Factored Online Planning in Many-Agent POMDPs
Maris F. L. Galesloot, Thiago D. Simão, Sebastian Junges, Nils Jansen
TL;DR
This work tackles the dual challenges of value estimation and belief estimation in online planning for many-agent MPOMDPs. It introduces four algorithms that combine coordination-graph based value factorization with weighted particle filtering to scale both value and belief estimates, including FS-W-POMCP, FT-W-POMCP, FS-PFT, and FT-PFT. Empirical results demonstrate that using structured value decomposition and weighted offline beliefs yields improvements over state-of-the-art baselines, enabling planning with dozens of agents in benchmarks like FireFightingGraph and MARS. The proposed methods offer a scalable pathway for centralized planning in dynamic, multi-agent partially observable environments, with potential extensions to continuous spaces and learned coordination graphs.
Abstract
In centralized multi-agent systems, often modeled as multi-agent partially observable Markov decision processes (MPOMDPs), the action and observation spaces grow exponentially with the number of agents, making the value and belief estimation of single-agent online planning ineffective.
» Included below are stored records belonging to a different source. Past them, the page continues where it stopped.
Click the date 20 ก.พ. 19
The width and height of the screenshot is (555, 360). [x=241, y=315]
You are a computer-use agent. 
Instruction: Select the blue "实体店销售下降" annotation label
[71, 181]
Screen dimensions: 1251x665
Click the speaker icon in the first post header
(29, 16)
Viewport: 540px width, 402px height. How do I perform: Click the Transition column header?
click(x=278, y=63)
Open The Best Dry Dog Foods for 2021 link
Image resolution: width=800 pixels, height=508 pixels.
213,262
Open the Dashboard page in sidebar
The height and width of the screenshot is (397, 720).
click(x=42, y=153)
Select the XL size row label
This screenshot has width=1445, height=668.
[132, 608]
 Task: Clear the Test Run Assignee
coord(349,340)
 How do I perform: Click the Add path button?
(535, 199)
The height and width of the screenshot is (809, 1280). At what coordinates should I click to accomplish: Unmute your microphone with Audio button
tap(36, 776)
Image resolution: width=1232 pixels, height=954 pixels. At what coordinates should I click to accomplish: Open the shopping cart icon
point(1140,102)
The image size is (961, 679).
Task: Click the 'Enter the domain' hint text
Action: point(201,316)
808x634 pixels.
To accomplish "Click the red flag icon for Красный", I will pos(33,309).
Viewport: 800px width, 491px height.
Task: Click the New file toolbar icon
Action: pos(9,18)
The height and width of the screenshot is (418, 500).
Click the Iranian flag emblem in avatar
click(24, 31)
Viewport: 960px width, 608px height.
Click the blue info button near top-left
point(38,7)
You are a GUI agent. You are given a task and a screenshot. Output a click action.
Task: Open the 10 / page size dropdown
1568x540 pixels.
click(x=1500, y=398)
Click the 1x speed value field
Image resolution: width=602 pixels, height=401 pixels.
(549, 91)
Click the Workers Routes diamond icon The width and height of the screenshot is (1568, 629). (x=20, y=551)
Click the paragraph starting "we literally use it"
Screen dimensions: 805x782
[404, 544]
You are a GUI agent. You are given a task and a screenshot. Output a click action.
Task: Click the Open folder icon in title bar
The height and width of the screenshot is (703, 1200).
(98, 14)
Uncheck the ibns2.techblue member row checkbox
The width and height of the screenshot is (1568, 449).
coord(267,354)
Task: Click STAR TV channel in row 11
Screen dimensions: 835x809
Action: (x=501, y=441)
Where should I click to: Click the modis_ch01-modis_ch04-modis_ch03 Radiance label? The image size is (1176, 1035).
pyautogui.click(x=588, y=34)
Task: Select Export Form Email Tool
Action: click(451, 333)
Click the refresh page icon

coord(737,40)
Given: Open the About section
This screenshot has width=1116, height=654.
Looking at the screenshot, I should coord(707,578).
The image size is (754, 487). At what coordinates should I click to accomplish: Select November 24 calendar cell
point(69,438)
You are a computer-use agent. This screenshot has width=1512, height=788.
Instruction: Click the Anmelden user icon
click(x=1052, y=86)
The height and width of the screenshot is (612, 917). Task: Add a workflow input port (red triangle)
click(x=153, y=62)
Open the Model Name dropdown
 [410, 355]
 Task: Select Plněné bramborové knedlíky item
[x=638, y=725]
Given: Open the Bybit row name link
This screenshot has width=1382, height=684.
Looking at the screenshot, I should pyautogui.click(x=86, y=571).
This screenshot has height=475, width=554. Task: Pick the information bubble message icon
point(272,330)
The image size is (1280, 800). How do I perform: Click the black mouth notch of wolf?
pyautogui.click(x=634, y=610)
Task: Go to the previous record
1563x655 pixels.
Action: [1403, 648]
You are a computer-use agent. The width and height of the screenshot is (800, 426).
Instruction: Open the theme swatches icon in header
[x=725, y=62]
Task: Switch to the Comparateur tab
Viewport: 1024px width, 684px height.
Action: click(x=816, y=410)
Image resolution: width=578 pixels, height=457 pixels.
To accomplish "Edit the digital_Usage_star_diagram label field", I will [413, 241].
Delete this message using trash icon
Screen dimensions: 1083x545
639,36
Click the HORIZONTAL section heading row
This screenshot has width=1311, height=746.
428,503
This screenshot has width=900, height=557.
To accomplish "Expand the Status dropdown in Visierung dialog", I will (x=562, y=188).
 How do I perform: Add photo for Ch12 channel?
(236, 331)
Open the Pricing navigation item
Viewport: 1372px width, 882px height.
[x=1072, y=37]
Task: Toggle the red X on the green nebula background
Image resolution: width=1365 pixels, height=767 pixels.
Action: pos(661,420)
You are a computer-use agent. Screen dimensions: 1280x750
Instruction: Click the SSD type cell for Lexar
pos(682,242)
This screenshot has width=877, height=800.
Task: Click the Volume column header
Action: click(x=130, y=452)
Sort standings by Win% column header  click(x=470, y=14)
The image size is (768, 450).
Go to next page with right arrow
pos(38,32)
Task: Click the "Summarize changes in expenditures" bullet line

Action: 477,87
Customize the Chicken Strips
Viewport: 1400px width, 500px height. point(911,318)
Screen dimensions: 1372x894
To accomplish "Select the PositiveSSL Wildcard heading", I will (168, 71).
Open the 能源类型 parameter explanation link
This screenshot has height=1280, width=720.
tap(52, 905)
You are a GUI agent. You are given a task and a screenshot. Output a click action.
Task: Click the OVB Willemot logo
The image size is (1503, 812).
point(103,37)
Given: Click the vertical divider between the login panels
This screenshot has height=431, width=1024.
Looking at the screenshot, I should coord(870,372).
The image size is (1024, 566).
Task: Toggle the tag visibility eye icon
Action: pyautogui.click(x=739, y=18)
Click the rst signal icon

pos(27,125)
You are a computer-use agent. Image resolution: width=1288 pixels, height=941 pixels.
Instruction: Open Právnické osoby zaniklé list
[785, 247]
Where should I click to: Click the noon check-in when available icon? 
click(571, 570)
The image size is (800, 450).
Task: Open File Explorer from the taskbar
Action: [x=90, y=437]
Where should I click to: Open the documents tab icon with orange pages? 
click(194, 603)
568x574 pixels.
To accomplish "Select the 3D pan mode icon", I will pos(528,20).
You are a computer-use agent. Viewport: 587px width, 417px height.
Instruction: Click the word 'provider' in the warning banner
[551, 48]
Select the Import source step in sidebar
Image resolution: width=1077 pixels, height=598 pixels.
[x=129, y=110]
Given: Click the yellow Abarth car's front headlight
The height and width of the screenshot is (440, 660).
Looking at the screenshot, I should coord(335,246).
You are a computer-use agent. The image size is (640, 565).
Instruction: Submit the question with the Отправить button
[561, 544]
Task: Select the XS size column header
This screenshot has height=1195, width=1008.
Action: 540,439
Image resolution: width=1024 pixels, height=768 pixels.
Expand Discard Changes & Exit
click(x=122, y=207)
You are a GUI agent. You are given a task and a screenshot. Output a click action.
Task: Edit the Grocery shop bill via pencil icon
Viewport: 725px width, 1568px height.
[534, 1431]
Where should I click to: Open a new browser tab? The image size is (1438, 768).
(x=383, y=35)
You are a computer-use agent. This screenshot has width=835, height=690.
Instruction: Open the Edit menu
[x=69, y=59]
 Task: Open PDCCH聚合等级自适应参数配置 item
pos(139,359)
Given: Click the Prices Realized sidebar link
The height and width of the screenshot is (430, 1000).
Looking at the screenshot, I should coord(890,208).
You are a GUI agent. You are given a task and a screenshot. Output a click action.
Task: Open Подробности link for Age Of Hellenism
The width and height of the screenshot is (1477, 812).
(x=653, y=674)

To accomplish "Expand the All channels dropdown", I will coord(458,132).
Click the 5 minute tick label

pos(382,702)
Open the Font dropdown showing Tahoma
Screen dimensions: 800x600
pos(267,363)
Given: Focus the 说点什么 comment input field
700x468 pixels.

Prior work partially tackles value estimation by exploiting the inherent structure of multi-agent settings via so-called coordination graphs. Additionally, belief estimation methods have been improved by incorporating the likelihood of observations into the approximation. However, the challenges of value estimation and belief estimation have only been tackled individually, which prevents existing methods from scaling to settings with many agents. Therefore, we address these challenges simultaneously. First, we introduce weighted particle filtering to a sample-based online planner for MPOMDPs. Second, we present a scalable approximation of the belief. Third, we bring an approach that exploits the typical locality of agent interactions to novel online planning algorithms for MPOMDPs operating on a so-called sparse particle filter tree. Our experimental evaluation against several state-of-the-art baselines shows that our methods (1) are competitive in settings with only a few agents and (2) improve over the baselines in the presence of many agents.